— BEGIN Supplied data —
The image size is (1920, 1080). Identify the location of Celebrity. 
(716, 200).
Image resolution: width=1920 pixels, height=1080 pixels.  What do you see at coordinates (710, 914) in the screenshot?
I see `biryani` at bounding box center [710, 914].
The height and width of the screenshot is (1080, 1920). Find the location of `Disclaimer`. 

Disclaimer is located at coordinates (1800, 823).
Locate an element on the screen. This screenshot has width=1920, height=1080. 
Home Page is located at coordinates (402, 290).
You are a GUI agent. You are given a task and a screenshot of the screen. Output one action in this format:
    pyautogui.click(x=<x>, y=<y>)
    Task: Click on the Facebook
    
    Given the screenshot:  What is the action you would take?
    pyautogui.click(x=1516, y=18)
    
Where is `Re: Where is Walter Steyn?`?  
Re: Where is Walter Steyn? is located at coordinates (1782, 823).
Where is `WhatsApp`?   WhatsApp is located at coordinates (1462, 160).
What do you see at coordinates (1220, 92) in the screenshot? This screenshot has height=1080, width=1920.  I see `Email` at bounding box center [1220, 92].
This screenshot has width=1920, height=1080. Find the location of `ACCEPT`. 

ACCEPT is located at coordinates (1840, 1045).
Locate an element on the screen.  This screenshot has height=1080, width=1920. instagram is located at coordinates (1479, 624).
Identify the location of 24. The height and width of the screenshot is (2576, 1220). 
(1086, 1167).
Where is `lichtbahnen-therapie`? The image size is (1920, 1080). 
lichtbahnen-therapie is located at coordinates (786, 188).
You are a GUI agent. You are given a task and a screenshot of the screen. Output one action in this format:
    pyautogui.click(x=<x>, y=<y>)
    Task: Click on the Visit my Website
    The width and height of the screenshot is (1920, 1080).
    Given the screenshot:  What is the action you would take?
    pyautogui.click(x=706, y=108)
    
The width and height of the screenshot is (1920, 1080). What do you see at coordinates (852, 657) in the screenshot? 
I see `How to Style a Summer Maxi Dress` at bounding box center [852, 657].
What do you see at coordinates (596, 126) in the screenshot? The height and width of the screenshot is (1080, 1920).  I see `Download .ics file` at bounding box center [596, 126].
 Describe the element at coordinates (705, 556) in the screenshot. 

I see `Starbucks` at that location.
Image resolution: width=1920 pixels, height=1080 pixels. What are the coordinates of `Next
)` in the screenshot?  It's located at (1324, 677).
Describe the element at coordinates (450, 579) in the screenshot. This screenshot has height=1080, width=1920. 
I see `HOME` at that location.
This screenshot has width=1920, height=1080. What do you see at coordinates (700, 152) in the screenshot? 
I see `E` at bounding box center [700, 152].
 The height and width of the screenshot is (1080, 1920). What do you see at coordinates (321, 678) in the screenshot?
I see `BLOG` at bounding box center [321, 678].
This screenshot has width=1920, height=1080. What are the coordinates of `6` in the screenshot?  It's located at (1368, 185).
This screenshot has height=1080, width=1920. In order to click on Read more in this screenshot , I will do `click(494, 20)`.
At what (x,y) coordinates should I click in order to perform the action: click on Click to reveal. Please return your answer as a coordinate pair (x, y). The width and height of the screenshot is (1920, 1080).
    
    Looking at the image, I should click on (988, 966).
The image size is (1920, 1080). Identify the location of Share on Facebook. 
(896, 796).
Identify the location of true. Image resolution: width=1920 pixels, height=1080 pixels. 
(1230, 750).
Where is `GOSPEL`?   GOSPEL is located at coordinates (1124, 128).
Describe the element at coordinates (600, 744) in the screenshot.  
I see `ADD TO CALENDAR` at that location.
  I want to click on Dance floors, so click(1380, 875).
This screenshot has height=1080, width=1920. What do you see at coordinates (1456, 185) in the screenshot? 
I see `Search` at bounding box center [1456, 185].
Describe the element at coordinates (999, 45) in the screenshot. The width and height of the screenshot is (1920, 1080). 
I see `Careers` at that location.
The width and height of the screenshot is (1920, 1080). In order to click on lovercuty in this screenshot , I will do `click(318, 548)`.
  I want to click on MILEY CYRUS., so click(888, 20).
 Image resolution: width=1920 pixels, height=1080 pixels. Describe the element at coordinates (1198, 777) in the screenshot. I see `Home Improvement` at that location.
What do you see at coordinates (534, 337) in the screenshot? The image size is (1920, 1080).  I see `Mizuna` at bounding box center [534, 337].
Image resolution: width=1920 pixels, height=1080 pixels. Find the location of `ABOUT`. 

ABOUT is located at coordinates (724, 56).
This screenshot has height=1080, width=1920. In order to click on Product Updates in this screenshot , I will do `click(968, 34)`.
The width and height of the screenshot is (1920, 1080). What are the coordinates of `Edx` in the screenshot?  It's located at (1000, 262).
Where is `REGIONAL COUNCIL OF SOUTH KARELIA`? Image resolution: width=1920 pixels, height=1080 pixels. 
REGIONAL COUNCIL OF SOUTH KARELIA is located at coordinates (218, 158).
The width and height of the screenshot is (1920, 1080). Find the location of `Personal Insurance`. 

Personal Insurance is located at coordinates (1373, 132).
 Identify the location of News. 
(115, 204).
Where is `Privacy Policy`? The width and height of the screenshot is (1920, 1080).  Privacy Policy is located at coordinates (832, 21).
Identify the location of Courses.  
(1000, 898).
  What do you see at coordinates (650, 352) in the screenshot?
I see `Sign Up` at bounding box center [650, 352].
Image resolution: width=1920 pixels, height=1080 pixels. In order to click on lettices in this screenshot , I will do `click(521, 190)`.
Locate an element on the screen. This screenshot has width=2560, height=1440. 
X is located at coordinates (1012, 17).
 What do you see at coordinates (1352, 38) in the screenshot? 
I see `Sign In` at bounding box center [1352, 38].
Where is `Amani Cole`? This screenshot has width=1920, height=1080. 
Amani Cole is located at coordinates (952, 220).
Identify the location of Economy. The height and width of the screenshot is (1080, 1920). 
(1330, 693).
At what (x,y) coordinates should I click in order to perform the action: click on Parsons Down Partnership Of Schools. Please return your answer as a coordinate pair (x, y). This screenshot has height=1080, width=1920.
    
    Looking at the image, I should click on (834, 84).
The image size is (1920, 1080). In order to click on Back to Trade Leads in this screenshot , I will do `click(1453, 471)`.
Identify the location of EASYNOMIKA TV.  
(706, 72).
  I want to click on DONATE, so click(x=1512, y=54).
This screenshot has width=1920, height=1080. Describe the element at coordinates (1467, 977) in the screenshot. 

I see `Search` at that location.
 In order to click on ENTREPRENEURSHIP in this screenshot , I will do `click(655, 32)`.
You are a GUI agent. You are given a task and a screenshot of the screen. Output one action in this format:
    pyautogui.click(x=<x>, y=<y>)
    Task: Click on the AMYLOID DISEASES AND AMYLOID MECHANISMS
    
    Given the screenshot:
— END Supplied data —
• What to produce:
Write out all the records again, swapping "GUI agent" for "interface agent" at every occurrence and leaving everything else the same.

• Written answer:
The image size is (1920, 1080). Identify the location of Celebrity. 
(716, 200).
Image resolution: width=1920 pixels, height=1080 pixels.  What do you see at coordinates (710, 914) in the screenshot?
I see `biryani` at bounding box center [710, 914].
The height and width of the screenshot is (1080, 1920). Find the location of `Disclaimer`. 

Disclaimer is located at coordinates (1800, 823).
Locate an element on the screen. This screenshot has width=1920, height=1080. 
Home Page is located at coordinates (402, 290).
You are a interface agent. You are given a task and a screenshot of the screen. Output one action in this format:
    pyautogui.click(x=<x>, y=<y>)
    Task: Click on the Facebook
    
    Given the screenshot:  What is the action you would take?
    pyautogui.click(x=1516, y=18)
    
Where is `Re: Where is Walter Steyn?`?  
Re: Where is Walter Steyn? is located at coordinates (1782, 823).
Where is `WhatsApp`?   WhatsApp is located at coordinates (1462, 160).
What do you see at coordinates (1220, 92) in the screenshot? This screenshot has height=1080, width=1920.  I see `Email` at bounding box center [1220, 92].
This screenshot has width=1920, height=1080. Find the location of `ACCEPT`. 

ACCEPT is located at coordinates (1840, 1045).
Locate an element on the screen.  This screenshot has height=1080, width=1920. instagram is located at coordinates (1479, 624).
Identify the location of 24. The height and width of the screenshot is (2576, 1220). 
(1086, 1167).
Where is `lichtbahnen-therapie`? The image size is (1920, 1080). 
lichtbahnen-therapie is located at coordinates (786, 188).
You are a interface agent. You are given a task and a screenshot of the screen. Output one action in this format:
    pyautogui.click(x=<x>, y=<y>)
    Task: Click on the Visit my Website
    The width and height of the screenshot is (1920, 1080).
    Given the screenshot:  What is the action you would take?
    pyautogui.click(x=706, y=108)
    
The width and height of the screenshot is (1920, 1080). What do you see at coordinates (852, 657) in the screenshot? 
I see `How to Style a Summer Maxi Dress` at bounding box center [852, 657].
What do you see at coordinates (596, 126) in the screenshot? The height and width of the screenshot is (1080, 1920).  I see `Download .ics file` at bounding box center [596, 126].
 Describe the element at coordinates (705, 556) in the screenshot. 

I see `Starbucks` at that location.
Image resolution: width=1920 pixels, height=1080 pixels. What are the coordinates of `Next
)` in the screenshot?  It's located at (1324, 677).
Describe the element at coordinates (450, 579) in the screenshot. This screenshot has height=1080, width=1920. 
I see `HOME` at that location.
This screenshot has width=1920, height=1080. What do you see at coordinates (700, 152) in the screenshot? 
I see `E` at bounding box center [700, 152].
 The height and width of the screenshot is (1080, 1920). What do you see at coordinates (321, 678) in the screenshot?
I see `BLOG` at bounding box center [321, 678].
This screenshot has width=1920, height=1080. What are the coordinates of `6` in the screenshot?  It's located at (1368, 185).
This screenshot has height=1080, width=1920. In order to click on Read more in this screenshot , I will do `click(494, 20)`.
At what (x,y) coordinates should I click in order to perform the action: click on Click to reveal. Please return your answer as a coordinate pair (x, y). The width and height of the screenshot is (1920, 1080).
    
    Looking at the image, I should click on (988, 966).
The image size is (1920, 1080). Identify the location of Share on Facebook. 
(896, 796).
Identify the location of true. Image resolution: width=1920 pixels, height=1080 pixels. 
(1230, 750).
Where is `GOSPEL`?   GOSPEL is located at coordinates (1124, 128).
Describe the element at coordinates (600, 744) in the screenshot.  
I see `ADD TO CALENDAR` at that location.
  I want to click on Dance floors, so click(1380, 875).
This screenshot has height=1080, width=1920. What do you see at coordinates (1456, 185) in the screenshot? 
I see `Search` at bounding box center [1456, 185].
Describe the element at coordinates (999, 45) in the screenshot. The width and height of the screenshot is (1920, 1080). 
I see `Careers` at that location.
The width and height of the screenshot is (1920, 1080). In order to click on lovercuty in this screenshot , I will do `click(318, 548)`.
  I want to click on MILEY CYRUS., so click(888, 20).
 Image resolution: width=1920 pixels, height=1080 pixels. Describe the element at coordinates (1198, 777) in the screenshot. I see `Home Improvement` at that location.
What do you see at coordinates (534, 337) in the screenshot? The image size is (1920, 1080).  I see `Mizuna` at bounding box center [534, 337].
Image resolution: width=1920 pixels, height=1080 pixels. Find the location of `ABOUT`. 

ABOUT is located at coordinates (724, 56).
This screenshot has height=1080, width=1920. In order to click on Product Updates in this screenshot , I will do `click(968, 34)`.
The width and height of the screenshot is (1920, 1080). What are the coordinates of `Edx` in the screenshot?  It's located at (1000, 262).
Where is `REGIONAL COUNCIL OF SOUTH KARELIA`? Image resolution: width=1920 pixels, height=1080 pixels. 
REGIONAL COUNCIL OF SOUTH KARELIA is located at coordinates (218, 158).
The width and height of the screenshot is (1920, 1080). Find the location of `Personal Insurance`. 

Personal Insurance is located at coordinates (1373, 132).
 Identify the location of News. 
(115, 204).
Where is `Privacy Policy`? The width and height of the screenshot is (1920, 1080).  Privacy Policy is located at coordinates (832, 21).
Identify the location of Courses.  
(1000, 898).
  What do you see at coordinates (650, 352) in the screenshot?
I see `Sign Up` at bounding box center [650, 352].
Image resolution: width=1920 pixels, height=1080 pixels. In order to click on lettices in this screenshot , I will do `click(521, 190)`.
Locate an element on the screen. This screenshot has width=2560, height=1440. 
X is located at coordinates (1012, 17).
 What do you see at coordinates (1352, 38) in the screenshot? 
I see `Sign In` at bounding box center [1352, 38].
Where is `Amani Cole`? This screenshot has width=1920, height=1080. 
Amani Cole is located at coordinates (952, 220).
Identify the location of Economy. The height and width of the screenshot is (1080, 1920). 
(1330, 693).
At what (x,y) coordinates should I click in order to perform the action: click on Parsons Down Partnership Of Schools. Please return your answer as a coordinate pair (x, y). This screenshot has height=1080, width=1920.
    
    Looking at the image, I should click on (834, 84).
The image size is (1920, 1080). In order to click on Back to Trade Leads in this screenshot , I will do `click(1453, 471)`.
Identify the location of EASYNOMIKA TV.  
(706, 72).
  I want to click on DONATE, so click(x=1512, y=54).
This screenshot has width=1920, height=1080. Describe the element at coordinates (1467, 977) in the screenshot. 

I see `Search` at that location.
 In order to click on ENTREPRENEURSHIP in this screenshot , I will do `click(655, 32)`.
You are a interface agent. You are given a task and a screenshot of the screen. Output one action in this format:
    pyautogui.click(x=<x>, y=<y>)
    Task: Click on the AMYLOID DISEASES AND AMYLOID MECHANISMS
    
    Given the screenshot:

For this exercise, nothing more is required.